Each line below must be written out exactly as shown.

(Beginning of INPUT MATERIAL)

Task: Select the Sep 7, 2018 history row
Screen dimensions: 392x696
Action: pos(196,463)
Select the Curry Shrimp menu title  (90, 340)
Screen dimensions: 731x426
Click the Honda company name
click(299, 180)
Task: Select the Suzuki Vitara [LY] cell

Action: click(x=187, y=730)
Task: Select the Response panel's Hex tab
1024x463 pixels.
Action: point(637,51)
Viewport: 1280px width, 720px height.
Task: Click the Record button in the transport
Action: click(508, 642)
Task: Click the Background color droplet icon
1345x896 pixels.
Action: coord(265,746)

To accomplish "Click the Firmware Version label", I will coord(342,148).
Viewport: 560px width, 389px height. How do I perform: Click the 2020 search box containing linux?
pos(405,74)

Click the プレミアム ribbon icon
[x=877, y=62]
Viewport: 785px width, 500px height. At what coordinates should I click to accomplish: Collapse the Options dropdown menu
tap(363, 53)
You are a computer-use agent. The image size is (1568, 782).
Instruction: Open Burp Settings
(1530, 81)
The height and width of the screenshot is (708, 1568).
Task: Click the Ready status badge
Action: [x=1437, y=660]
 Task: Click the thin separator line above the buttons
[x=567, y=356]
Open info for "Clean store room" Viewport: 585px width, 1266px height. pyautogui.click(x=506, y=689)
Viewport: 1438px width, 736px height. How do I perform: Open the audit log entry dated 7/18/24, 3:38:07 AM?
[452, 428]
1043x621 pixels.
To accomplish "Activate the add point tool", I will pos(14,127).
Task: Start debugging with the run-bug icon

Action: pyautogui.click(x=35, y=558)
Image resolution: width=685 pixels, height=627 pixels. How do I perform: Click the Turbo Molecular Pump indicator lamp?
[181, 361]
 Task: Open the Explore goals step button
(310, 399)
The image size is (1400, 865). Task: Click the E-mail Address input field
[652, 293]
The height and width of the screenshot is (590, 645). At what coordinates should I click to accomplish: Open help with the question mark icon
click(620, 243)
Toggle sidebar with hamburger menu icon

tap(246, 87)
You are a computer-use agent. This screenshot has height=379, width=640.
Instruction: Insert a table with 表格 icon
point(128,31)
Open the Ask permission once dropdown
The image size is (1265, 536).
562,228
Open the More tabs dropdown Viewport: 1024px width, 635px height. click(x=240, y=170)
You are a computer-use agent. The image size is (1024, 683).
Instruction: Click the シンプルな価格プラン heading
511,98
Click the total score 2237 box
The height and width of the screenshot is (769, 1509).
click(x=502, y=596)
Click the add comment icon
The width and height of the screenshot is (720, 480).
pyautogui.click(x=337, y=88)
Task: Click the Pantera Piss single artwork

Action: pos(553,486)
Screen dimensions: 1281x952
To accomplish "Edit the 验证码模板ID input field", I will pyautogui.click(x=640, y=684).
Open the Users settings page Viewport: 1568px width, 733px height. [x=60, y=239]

(End of INPUT MATERIAL)

** EXPECTED ANSWER **
Task: Select the Sep 7, 2018 history row
Screen dimensions: 392x696
Action: pos(196,463)
Select the Curry Shrimp menu title  (90, 340)
Screen dimensions: 731x426
Click the Honda company name
click(299, 180)
Task: Select the Suzuki Vitara [LY] cell

Action: click(x=187, y=730)
Task: Select the Response panel's Hex tab
1024x463 pixels.
Action: point(637,51)
Viewport: 1280px width, 720px height.
Task: Click the Record button in the transport
Action: click(508, 642)
Task: Click the Background color droplet icon
1345x896 pixels.
Action: coord(265,746)

To accomplish "Click the Firmware Version label", I will coord(342,148).
Viewport: 560px width, 389px height. How do I perform: Click the 2020 search box containing linux?
pos(405,74)

Click the プレミアム ribbon icon
[x=877, y=62]
Viewport: 785px width, 500px height. At what coordinates should I click to accomplish: Collapse the Options dropdown menu
tap(363, 53)
You are a computer-use agent. The image size is (1568, 782).
Instruction: Open Burp Settings
(1530, 81)
The height and width of the screenshot is (708, 1568).
Task: Click the Ready status badge
Action: [x=1437, y=660]
 Task: Click the thin separator line above the buttons
[x=567, y=356]
Open info for "Clean store room" Viewport: 585px width, 1266px height. pyautogui.click(x=506, y=689)
Viewport: 1438px width, 736px height. How do I perform: Open the audit log entry dated 7/18/24, 3:38:07 AM?
[452, 428]
1043x621 pixels.
To accomplish "Activate the add point tool", I will pos(14,127).
Task: Start debugging with the run-bug icon

Action: pyautogui.click(x=35, y=558)
Image resolution: width=685 pixels, height=627 pixels. How do I perform: Click the Turbo Molecular Pump indicator lamp?
[181, 361]
 Task: Open the Explore goals step button
(310, 399)
The image size is (1400, 865). Task: Click the E-mail Address input field
[652, 293]
The height and width of the screenshot is (590, 645). At what coordinates should I click to accomplish: Open help with the question mark icon
click(620, 243)
Toggle sidebar with hamburger menu icon

tap(246, 87)
You are a computer-use agent. This screenshot has height=379, width=640.
Instruction: Insert a table with 表格 icon
point(128,31)
Open the Ask permission once dropdown
The image size is (1265, 536).
562,228
Open the More tabs dropdown Viewport: 1024px width, 635px height. click(x=240, y=170)
You are a computer-use agent. The image size is (1024, 683).
Instruction: Click the シンプルな価格プラン heading
511,98
Click the total score 2237 box
The height and width of the screenshot is (769, 1509).
click(x=502, y=596)
Click the add comment icon
The width and height of the screenshot is (720, 480).
pyautogui.click(x=337, y=88)
Task: Click the Pantera Piss single artwork

Action: pos(553,486)
Screen dimensions: 1281x952
To accomplish "Edit the 验证码模板ID input field", I will pyautogui.click(x=640, y=684).
Open the Users settings page Viewport: 1568px width, 733px height. [x=60, y=239]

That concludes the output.